In 2012 alone, the collaborative created or maintained 127 jobs, restored 13,166 acres of wildlife habitat and improved 256 miles of road.

"We're happy with the progress," said Bill Higgins, a resource manager in Grangeville for the Idaho Forest Group, a timber company with mills across North Idaho. "The job is far from done. We've got a lot of work to do."

The Clearwater is not the only collaborative in the state. The Payette Forest Coalition helped get the Forest Service to approve the harvest of 8.3 million board feet and a $1 million contract to improve forest roads in the Council area.

Other collaborative groups are getting active in the Boise National Forest, around Salmon and north in Bonners Ferry.

"There's been a dramatic change in approach for many mainstream environmental groups towards federal forest management in Idaho, and it's past time that our leaders recognized this change," said Rick Tholen, a consulting forester and one of the founders of the Idaho Forest Restoration Partnership, which promotes collaboration.
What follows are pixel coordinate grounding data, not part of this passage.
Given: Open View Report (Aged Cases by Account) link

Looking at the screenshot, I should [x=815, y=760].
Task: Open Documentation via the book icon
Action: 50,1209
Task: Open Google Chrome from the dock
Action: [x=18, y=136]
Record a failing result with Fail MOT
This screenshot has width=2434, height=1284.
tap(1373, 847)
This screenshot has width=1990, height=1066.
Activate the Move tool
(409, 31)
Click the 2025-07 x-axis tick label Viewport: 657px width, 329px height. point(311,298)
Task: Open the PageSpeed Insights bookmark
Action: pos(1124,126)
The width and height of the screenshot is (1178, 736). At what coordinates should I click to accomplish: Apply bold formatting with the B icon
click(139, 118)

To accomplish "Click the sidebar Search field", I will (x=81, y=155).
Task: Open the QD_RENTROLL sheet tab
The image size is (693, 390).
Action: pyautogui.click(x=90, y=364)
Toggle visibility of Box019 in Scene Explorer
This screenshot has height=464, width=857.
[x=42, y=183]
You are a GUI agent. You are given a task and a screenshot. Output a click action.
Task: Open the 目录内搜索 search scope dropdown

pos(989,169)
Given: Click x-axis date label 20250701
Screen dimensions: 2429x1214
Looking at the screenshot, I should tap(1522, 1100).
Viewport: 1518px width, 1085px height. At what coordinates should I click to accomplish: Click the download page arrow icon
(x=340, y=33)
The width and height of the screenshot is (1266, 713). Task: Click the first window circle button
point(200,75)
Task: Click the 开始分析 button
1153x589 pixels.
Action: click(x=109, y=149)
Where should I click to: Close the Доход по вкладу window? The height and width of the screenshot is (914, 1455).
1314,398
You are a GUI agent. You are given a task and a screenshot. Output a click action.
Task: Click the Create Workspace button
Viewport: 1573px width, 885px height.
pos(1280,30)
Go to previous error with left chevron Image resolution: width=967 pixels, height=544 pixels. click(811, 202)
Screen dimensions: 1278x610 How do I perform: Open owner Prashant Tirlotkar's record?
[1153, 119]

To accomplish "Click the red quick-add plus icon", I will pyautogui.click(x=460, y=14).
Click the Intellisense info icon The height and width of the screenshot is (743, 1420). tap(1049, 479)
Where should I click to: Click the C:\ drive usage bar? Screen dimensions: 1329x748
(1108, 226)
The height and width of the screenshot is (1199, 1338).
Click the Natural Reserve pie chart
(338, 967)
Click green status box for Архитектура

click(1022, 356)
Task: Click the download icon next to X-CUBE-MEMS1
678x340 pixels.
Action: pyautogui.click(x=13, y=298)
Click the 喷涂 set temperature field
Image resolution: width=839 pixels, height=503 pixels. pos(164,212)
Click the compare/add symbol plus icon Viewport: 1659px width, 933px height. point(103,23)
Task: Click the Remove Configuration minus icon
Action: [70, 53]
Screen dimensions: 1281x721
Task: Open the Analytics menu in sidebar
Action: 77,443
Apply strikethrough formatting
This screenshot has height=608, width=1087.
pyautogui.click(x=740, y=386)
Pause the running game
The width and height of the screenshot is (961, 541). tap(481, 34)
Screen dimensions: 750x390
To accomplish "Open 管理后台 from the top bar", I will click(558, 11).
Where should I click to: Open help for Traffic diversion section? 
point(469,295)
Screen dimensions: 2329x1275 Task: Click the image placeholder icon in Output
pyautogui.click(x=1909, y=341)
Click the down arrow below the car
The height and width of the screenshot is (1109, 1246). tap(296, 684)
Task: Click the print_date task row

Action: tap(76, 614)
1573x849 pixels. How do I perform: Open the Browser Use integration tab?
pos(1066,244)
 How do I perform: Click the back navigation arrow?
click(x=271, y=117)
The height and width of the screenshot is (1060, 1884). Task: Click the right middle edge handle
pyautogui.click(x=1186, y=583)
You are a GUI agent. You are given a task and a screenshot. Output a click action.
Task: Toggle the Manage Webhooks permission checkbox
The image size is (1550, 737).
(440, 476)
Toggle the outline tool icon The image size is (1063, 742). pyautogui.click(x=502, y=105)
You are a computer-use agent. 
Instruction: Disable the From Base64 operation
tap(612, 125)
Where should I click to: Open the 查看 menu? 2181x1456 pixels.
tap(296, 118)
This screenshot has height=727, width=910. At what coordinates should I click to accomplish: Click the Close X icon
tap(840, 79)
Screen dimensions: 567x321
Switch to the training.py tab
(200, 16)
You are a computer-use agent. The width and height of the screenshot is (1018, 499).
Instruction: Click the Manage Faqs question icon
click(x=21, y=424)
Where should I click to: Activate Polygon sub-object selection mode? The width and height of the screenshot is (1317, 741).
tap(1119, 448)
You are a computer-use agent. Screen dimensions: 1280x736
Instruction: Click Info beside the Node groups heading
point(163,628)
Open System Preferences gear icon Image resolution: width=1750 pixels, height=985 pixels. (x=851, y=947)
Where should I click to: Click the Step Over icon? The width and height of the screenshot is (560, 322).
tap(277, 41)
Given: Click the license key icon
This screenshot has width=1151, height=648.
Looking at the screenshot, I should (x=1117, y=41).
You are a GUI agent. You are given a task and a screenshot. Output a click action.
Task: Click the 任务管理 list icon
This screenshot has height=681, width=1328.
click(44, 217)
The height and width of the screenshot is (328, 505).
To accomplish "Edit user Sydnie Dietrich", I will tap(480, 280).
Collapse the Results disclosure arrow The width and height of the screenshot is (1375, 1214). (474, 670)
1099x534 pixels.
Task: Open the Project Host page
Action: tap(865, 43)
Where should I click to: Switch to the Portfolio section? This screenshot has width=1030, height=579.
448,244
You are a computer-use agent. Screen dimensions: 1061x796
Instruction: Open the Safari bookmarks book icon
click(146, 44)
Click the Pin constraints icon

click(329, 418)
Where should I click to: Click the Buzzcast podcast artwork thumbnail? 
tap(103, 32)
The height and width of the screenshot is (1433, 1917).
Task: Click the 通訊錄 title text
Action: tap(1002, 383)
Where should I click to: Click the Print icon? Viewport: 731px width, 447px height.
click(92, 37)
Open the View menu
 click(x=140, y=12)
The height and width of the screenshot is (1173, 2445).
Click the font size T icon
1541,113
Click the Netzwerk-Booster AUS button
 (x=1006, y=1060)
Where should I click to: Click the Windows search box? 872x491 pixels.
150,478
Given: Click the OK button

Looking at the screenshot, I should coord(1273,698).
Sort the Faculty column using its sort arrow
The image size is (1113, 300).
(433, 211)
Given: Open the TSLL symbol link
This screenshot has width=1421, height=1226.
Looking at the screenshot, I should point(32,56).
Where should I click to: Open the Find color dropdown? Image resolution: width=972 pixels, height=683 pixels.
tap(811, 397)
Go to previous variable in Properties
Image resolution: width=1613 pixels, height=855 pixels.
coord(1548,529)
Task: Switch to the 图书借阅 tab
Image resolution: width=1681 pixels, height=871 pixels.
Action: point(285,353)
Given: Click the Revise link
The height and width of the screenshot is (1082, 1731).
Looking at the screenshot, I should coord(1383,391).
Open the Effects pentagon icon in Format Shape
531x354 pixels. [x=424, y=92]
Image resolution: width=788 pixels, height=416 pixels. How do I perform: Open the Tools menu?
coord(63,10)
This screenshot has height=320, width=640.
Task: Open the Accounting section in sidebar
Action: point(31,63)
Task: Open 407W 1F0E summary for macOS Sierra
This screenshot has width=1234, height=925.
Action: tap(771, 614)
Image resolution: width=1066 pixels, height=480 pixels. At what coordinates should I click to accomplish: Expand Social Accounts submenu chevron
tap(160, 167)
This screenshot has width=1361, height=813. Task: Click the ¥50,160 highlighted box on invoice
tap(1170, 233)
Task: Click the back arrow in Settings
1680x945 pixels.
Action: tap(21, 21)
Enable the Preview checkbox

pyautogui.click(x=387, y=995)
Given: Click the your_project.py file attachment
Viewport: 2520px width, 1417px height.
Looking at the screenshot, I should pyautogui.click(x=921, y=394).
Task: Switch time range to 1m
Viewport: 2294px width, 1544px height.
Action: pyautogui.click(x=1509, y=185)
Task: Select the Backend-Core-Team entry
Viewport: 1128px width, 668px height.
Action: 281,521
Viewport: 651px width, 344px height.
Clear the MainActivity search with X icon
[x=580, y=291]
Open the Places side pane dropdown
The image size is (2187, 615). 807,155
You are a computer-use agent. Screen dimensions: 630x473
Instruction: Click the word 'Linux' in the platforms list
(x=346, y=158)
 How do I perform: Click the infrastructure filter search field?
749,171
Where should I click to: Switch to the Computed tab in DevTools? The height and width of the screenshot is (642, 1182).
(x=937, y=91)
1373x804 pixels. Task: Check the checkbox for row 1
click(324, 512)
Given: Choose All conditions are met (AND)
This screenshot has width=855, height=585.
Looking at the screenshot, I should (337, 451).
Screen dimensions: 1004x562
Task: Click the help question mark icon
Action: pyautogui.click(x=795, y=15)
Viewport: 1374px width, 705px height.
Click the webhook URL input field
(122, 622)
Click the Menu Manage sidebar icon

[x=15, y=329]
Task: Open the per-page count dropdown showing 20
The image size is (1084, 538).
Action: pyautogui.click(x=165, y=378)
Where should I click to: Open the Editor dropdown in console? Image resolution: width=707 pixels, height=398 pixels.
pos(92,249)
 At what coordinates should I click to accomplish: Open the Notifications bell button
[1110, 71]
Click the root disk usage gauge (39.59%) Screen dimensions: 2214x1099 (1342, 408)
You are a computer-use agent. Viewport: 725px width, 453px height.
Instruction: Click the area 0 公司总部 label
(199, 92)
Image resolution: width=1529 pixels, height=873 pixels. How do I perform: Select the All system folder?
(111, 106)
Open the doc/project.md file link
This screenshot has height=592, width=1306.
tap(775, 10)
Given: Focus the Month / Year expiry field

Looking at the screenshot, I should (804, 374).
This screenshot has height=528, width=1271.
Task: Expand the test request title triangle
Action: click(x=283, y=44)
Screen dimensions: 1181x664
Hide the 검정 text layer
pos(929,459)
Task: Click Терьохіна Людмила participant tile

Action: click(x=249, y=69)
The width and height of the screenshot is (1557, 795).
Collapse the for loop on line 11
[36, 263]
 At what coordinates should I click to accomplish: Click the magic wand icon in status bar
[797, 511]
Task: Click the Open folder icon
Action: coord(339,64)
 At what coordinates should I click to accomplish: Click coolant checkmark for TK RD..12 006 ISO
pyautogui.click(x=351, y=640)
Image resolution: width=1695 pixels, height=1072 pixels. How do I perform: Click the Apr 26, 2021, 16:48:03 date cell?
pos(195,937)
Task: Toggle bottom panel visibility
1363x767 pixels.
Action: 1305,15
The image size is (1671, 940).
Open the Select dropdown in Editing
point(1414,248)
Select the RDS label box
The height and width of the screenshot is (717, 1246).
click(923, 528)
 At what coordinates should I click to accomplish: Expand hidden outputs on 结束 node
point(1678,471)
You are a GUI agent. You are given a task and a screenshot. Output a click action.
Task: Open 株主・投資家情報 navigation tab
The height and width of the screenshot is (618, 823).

Crapo said the participation of people from many different interest groups has expanded support for a comprehensive program that addresses all of their needs, not only timber harvest. It helps build the trust that replaces conflict.

"If we are going to expect capital investment in any aspects of the economy, whether timber or recreation in the area, there has to be an element of certainty," Crapo said.

Gary MacFarlane, of the Moscow-based Friends of the Clearwater, is happy with the status quo.

"We already have a process to make decisions on the public lands. We go through the National Environmental Policy Act and everyone is on the same footing," MacFarlane said.

But lawsuits and appeals from groups such as MacFarlane's are the major reason the Forest Service can't get anything done quickly, said Skip Brandt, an Idaho County commissioner.

He also supports the state efforts to take over federal land and a separate bill by U.S. Rep. Raul Labrador that would allow the state to manage some federal timber lands, with the proceeds going to rural counties for roads and schools.

"I'm looking under every possible rock to save my county, save Idaho and save the United States," Brandt said.

Denney's resolution makes reference to the Utah lawsuit's premise for the state land demand - that it would sell the land and use 95 percent of the proceeds to pay off the national debt. But he and other lawmakers say that's not in their plans.

"I certainly don't want to sell off the public lands. I just want to see them actively managed," he said.

His interim committee co-chairman, Republican state Sen. Chuck Winder, said the Utah approach will be studied along with others over a 16-month period.

"A majority of Idahoans are going to be worried about their camp spot, their hunting access and fishing access," Winder said. "We're going to have to take all those things into consideration and provide a balanced approach that can be supported by the public."